Our team is part of the bioinformatics platform at SciLifeLab (NBIS), and a large part of our work involves working with genome assembly in national and international projects. We assemble complete genomic sequences for organisms where this has not been done before, a task that is beyond most research groups, and we support the research community with this expertise. Our projects involve a huge variety of organisms, including fish, fungi, worms, insects, and mammals.
We will be using this storage project for two already funded projects: VR-EBP and Biodiversity Genomics Europe (BGE).

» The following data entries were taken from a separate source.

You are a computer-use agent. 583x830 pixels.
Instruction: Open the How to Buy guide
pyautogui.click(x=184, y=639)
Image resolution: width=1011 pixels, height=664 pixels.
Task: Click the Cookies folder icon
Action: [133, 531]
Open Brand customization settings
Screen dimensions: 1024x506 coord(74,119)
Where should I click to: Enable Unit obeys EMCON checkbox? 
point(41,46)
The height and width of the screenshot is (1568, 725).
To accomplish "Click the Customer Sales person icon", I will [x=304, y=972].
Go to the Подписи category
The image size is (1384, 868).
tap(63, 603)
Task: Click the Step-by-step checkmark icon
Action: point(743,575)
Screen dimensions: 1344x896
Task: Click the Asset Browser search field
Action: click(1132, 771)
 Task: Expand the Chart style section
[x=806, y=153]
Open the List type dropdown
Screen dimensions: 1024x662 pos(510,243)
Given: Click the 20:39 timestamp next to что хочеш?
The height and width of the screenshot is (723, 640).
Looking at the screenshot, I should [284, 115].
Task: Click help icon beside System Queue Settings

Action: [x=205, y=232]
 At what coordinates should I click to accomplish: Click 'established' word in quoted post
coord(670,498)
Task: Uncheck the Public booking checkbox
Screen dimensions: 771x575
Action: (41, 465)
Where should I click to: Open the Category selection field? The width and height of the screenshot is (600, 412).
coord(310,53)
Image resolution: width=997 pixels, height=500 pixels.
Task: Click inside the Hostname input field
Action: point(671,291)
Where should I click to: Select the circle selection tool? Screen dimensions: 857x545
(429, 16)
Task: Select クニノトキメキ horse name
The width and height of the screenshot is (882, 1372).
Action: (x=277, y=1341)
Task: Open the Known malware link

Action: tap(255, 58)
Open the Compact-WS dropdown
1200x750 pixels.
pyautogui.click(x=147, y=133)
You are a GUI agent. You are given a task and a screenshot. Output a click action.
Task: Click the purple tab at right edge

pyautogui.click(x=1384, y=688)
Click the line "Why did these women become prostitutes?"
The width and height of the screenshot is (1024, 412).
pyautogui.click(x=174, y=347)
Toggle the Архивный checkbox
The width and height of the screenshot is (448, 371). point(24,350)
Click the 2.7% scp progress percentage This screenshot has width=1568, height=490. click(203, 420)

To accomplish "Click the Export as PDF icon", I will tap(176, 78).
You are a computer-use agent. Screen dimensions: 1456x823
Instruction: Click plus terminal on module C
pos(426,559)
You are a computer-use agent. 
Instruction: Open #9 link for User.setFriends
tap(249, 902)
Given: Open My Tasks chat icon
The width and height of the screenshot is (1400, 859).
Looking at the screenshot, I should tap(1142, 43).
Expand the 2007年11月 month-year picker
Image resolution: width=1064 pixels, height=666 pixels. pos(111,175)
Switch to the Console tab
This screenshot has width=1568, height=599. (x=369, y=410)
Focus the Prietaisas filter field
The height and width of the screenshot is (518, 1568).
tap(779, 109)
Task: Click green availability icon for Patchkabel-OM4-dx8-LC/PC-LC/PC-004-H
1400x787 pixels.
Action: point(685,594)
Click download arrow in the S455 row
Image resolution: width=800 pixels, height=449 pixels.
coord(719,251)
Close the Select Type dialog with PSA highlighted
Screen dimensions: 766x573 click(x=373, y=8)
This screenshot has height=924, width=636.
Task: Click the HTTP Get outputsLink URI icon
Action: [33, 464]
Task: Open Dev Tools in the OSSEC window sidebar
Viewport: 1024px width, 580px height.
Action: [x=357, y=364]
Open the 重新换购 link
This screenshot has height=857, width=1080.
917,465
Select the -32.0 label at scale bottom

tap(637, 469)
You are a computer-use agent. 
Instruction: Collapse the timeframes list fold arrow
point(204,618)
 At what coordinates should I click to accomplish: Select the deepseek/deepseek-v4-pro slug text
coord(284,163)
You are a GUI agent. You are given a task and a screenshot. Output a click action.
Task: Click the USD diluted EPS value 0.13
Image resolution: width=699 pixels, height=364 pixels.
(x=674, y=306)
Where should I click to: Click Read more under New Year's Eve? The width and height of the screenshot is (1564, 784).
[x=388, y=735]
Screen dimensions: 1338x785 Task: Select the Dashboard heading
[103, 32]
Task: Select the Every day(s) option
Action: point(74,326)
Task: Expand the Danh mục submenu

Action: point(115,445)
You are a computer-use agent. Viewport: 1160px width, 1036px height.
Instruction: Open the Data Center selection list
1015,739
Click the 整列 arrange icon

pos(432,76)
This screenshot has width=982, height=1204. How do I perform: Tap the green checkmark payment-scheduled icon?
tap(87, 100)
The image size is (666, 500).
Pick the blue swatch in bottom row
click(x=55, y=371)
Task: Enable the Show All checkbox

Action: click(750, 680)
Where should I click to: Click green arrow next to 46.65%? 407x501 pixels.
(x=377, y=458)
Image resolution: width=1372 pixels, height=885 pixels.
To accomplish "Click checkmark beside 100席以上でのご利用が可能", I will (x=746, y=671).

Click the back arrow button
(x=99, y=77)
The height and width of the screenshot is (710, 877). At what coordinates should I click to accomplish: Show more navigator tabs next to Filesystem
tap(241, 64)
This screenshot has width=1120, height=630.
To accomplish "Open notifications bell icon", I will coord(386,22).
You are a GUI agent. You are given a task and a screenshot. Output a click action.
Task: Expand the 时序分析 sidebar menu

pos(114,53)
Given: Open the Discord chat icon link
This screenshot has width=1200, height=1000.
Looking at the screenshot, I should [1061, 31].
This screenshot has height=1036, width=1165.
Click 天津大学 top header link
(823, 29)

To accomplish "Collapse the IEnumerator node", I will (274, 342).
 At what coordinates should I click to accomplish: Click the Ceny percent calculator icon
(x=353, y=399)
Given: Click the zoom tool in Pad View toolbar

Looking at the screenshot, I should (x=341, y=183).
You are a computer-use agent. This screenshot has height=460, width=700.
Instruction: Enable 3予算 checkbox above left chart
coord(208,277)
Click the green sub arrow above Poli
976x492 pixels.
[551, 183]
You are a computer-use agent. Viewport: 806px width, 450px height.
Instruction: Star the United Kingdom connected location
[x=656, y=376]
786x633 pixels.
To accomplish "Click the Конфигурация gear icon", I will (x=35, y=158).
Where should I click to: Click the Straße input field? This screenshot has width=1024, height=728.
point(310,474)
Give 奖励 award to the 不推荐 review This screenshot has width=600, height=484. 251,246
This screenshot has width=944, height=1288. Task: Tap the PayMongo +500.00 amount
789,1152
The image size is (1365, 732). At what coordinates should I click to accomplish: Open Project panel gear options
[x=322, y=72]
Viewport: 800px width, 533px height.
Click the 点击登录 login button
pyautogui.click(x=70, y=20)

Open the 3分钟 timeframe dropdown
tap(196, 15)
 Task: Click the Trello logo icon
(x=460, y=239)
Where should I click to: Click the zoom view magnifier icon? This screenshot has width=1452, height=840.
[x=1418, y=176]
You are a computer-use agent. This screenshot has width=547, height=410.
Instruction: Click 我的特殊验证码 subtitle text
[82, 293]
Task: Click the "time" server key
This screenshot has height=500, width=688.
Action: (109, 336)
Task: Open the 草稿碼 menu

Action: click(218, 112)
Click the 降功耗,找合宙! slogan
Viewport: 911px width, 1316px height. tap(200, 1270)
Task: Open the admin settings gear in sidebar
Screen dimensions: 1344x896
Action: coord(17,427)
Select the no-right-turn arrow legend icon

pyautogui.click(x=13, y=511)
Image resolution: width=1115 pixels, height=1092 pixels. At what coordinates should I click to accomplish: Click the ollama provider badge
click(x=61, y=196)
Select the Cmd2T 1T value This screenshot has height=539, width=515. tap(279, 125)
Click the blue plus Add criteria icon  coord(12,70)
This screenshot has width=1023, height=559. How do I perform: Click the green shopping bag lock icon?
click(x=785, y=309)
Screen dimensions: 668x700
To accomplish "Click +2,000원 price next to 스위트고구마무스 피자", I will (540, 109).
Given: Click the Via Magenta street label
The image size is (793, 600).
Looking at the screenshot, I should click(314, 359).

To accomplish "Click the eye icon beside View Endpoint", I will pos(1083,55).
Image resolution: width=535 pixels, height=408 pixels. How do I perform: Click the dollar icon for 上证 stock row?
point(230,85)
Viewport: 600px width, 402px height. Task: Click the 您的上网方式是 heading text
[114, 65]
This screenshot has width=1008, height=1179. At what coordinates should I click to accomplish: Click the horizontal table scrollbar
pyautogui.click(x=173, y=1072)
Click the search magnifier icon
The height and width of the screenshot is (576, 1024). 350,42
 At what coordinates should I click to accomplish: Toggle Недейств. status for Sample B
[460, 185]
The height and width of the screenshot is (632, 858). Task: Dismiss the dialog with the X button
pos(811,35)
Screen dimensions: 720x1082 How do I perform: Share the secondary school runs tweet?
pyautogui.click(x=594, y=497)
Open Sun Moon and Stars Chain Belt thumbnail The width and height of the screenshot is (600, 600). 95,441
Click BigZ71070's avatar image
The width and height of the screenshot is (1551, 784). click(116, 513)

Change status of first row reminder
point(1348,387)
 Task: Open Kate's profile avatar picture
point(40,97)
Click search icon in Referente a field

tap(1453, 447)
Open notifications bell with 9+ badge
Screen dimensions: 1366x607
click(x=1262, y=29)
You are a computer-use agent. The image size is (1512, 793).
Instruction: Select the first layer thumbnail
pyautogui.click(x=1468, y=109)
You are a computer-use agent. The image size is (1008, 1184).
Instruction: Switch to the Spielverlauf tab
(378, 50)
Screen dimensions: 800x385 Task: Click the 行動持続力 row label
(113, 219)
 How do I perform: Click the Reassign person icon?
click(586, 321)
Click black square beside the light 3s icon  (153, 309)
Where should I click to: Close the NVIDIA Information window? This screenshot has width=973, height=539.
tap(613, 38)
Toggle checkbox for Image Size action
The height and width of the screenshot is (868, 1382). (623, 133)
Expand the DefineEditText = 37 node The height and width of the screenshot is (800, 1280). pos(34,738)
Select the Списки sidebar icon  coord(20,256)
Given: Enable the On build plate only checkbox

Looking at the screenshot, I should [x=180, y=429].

VR-EBP received funding in the 2020 VR-call "Increased accessibility to existing infrastructures". The title of the application was "A Swedish Earth Biogenome Project platform: building a pipeline and proof of principle studies" and is driven by the NBIS and NGI platforms at SciLifeLab together with several researchers in Uppsala and Stockholm. There are also external partners in the project where the efforts of "increased accessibility" are aimed, including SVA and the Swedish Agency for Marine and Water management. The funding is for 4 years, ends at the end of 2024.
BGE is a European project funded through a call in Horizon Europe. It consists of two streams of which we are involved in European Reference Genome Atlas (ERGA). We (through Uppsala University and SciLifeLab) are funded to assemble genomes of European species, most of which are threatened or found in Biodiversity hotspots. Runs until the end of 2025.
The work will be performed by staff at the NBIS platform at SciLifeLab. All of the assembled genomes will also be reported in Earth Biogenome Project and will contribute to the global aim of assembling all eukaryote species on Earth.
The data used will be mostly be long read PacBio Hifi data, and Illumina HiC short reads. We are mostly working on species from Spain and Slovenia at the moment, of which the stone crayfish Austropotamobius torrentum is influencing our work quite a bit as the genome is huge at 16 Gbp, i.e., more than 5x the size of the human genome, and this greatly increases our need for compute resources and storage. In VR-EBP there is also a population genomics component, and we will be working with Swedish samples and use the results to determine population structure and also use them as a basis for decisions in conservation efforts.
Note: Of importance for this proposal is that we have a deadline Sep 30 2024, so very soon. The deadline is for the EU-funded BGE project, where the whole project on a European level needs to deliver 100 Gbp of assembled genomes by Sep 30. The here requested storage is a vital part of our analysis needs.